Gracias a la inauguración hace cuatro años de la flamante biblioteca, en un edificio realmente espectacular, hoy esta ciudad, acamada en las aguas del Mediterráneo, intenta recuperar parte de su esplendor, despertarse de una siesta de años. En el nuevo recinto, que cuenta con 500.000 volúmenes y tiene capacidad para almacenar 8 millones de ejemplares, no se guarda ninguno de los tesoros de la antigua sabiduría, pues prácticamente todos sus papiros fueron pasto de las llamas y de distintas contiendas. El incendio más célebre del que se tienen noticias fue el que aconteció en el año 48 a. de C. En aquel tiempo había una guerra entre Cleopatra y su hermano y esposo Ptolomeo XIII. Ella pidió ayuda a Julio César, que estaba cerca de la ciudad, y éste atacó las naves de Ptolomeo ancladas en el mar, cerca de la biblioteca. Parece ser que las naves se incendiaron y el viento hizo el resto.
Vestigios del pasado
Ahora cualquier visita a la ciudad comienza en la Biblioteca Alejandrina y luego sigue por distintas rutas donde se encuentran los lugares que no deben dejar de visitarse. Uno de ellos es el museo Grecorromano, donde hay verdaderas joyas, entre las que están mosaicos, estatuas y una singular colección numismática en la cual, a través de monedas de diferentes periodos, puede descubrirse una buena parte de la historia de la ciudad. Por desgracia, este museo se está restaurando actualmente y uno deberá dejar su visita para otra ocasión. Sí pueden visitarse sin embargo la casa-museo de Kavafis, el gran poeta griego que nació y murió en Alejandría, o las catacumbas de Kom el Shokafa («colina de los trozos de vasijas»), descubiertas en 1900 y que son únicas por su forma y decoración. Datan del siglo II a. de C. y en ellas conviven elementos egipcios y grecorromanos.
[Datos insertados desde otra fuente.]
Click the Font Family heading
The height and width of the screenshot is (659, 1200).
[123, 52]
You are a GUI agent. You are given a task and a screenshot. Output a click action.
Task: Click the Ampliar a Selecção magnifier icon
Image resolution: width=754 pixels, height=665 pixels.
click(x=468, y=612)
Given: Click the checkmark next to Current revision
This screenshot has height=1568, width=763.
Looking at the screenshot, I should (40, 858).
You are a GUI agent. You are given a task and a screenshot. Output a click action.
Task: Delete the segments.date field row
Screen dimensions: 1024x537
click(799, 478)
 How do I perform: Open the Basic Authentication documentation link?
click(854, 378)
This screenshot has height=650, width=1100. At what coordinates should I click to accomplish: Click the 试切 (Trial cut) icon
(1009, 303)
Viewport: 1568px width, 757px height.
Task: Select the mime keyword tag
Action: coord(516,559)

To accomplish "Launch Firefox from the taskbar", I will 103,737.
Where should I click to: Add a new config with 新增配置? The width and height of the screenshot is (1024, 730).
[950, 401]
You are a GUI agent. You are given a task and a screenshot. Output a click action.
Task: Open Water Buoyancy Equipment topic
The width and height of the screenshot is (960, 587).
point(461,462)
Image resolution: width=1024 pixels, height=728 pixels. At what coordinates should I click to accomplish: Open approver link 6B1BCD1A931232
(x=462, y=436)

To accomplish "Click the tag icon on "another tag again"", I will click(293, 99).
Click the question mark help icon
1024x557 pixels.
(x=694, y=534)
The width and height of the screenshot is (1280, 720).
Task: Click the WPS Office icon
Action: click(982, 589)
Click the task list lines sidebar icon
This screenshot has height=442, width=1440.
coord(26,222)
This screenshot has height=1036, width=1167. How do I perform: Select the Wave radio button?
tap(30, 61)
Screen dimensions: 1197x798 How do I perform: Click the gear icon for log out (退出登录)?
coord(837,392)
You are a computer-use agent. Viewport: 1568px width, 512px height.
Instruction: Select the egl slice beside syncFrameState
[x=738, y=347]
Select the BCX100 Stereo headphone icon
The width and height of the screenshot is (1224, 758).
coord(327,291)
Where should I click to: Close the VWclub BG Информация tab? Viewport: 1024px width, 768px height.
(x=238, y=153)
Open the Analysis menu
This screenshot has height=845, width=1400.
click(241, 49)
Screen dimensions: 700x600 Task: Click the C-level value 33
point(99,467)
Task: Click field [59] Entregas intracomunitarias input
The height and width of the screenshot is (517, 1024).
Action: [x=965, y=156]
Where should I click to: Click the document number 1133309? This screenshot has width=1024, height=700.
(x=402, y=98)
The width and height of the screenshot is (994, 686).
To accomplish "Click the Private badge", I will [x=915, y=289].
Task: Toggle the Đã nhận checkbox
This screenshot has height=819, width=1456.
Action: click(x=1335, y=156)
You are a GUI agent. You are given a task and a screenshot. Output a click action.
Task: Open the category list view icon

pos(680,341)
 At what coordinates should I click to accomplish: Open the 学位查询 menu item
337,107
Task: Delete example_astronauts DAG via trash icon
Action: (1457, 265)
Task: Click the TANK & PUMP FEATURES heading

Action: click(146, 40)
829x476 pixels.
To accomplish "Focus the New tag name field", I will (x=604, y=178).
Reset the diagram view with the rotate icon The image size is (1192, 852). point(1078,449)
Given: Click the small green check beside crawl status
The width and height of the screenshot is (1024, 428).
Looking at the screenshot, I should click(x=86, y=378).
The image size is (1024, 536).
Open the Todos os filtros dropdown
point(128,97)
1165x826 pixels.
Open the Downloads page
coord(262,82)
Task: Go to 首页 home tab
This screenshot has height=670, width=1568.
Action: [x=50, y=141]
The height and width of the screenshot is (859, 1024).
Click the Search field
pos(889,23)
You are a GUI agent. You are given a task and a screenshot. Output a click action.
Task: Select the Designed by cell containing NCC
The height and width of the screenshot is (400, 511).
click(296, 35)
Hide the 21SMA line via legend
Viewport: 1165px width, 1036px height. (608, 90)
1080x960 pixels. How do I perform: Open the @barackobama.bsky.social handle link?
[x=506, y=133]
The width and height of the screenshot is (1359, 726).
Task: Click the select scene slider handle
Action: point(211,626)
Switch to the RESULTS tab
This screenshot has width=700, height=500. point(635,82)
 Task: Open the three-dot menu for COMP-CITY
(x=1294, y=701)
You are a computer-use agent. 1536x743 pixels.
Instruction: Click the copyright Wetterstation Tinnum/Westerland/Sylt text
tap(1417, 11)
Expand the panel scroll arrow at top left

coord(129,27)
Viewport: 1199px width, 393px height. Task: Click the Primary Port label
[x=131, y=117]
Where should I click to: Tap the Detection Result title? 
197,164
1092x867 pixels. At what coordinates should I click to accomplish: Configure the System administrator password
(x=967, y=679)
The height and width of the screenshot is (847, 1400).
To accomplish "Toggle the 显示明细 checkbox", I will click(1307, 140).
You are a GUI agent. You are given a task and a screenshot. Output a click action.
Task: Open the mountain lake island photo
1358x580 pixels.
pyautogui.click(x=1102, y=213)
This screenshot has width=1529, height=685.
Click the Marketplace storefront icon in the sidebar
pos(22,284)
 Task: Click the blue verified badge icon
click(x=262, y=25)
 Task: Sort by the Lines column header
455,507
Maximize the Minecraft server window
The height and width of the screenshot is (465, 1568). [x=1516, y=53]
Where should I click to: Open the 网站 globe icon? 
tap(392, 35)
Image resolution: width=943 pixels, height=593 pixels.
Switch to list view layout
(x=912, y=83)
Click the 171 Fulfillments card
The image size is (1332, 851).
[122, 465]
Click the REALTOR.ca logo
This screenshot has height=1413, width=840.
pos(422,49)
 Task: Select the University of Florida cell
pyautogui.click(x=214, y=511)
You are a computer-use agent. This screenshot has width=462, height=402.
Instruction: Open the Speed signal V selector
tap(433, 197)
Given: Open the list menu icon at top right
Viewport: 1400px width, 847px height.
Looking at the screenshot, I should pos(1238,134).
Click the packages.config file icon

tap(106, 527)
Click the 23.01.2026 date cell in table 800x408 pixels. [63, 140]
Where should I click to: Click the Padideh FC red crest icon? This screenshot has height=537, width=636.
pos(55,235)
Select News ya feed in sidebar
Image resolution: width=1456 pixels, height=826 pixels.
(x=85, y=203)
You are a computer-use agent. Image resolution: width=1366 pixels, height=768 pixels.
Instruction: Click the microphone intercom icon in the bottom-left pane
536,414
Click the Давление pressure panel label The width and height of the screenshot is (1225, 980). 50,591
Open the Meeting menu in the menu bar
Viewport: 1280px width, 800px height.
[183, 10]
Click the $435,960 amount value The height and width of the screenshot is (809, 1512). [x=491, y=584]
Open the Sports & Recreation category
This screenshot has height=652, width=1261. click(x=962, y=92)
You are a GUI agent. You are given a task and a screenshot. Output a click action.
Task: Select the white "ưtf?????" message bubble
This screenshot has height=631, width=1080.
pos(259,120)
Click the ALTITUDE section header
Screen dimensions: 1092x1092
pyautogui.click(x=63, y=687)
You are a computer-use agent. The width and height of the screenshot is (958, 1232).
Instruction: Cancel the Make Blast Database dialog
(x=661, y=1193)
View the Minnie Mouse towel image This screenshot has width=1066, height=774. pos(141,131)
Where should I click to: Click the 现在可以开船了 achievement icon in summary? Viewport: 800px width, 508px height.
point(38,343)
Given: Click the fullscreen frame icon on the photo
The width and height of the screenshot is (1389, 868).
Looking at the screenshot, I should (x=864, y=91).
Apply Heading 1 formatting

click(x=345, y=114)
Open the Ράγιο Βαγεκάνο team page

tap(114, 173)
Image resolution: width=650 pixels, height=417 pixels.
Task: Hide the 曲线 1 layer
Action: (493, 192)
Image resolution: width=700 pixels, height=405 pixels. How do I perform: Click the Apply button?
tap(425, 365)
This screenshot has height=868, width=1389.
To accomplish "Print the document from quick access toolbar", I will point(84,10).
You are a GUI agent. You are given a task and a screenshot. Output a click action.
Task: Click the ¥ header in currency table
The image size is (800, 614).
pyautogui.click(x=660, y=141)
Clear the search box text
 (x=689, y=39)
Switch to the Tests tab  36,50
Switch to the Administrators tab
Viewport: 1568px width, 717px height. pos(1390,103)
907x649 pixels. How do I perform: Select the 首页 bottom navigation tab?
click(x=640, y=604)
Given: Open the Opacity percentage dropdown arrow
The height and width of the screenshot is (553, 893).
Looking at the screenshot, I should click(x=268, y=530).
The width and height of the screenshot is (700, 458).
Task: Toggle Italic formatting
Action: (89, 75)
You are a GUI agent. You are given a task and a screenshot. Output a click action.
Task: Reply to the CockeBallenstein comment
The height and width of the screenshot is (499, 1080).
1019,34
No muy lejos se halla la columna de Pompeyo, un enorme pilar de 30 metros procedente de las canteras de granito rosa de Asuán. Según algunas versiones, esta columna es la única conservada de un templo situado junto a la antigua biblioteca. Según otras, es un regalo realizado al emperador Diocleciano por haber alimentado a la ciudad durante una hambruna.
El teatro romano, del siglo III d. C., es otra pequeña joya. Descubierto en 1961 durante unas obras urbanísticas, sus graderíos tenían una capacidad para 800 personas. A la salida del recinto uno puede acercarse a Pastroudis, café que hizo célebre la novela de Durrell «El cuarteto de Alejandría». También merece un paseo bajo el sol la fortaleza de Qaitbey, levantada en el lugar donde se cree que estuvo el antiguo faro, cuya luz se distinguía a más de 30 Km a la redonda. Los restos arqueológicos encontrados en las aguas cercanas así lo confirman. En esas mismas aguas parece que se hallan sumergidas las ruinas del barrio imperial, donde moró, entre otros históricos personajes, la sin par Cleopatra.
Poco después, en el mercado de Kom el Shokafa, nos sorprende un rebaño de carneros pintados de color rosa. Pensamos por un momento que estamos soñando, pero nos avisan de que su dueño las ha pintado así para reconocerlos si los roban. Y siguiendo la misma ruta de los rumiantes nos llegamos a la tienda de un carbonero, que, cual rey Baltasar salido del fondo de una cueva, nos ofrece un presente de las profundidades. Tras él surge una niña, bonita y sucia como una moneda, que ya dejara escrito Juan Ramón Jiménez. Y esa evocación urgente se nos antoja como la mejor descripción de la Alejandría que nos ha sobrecogido con su caos bien ordenado y con su encanto decadente, siempre a la deriva.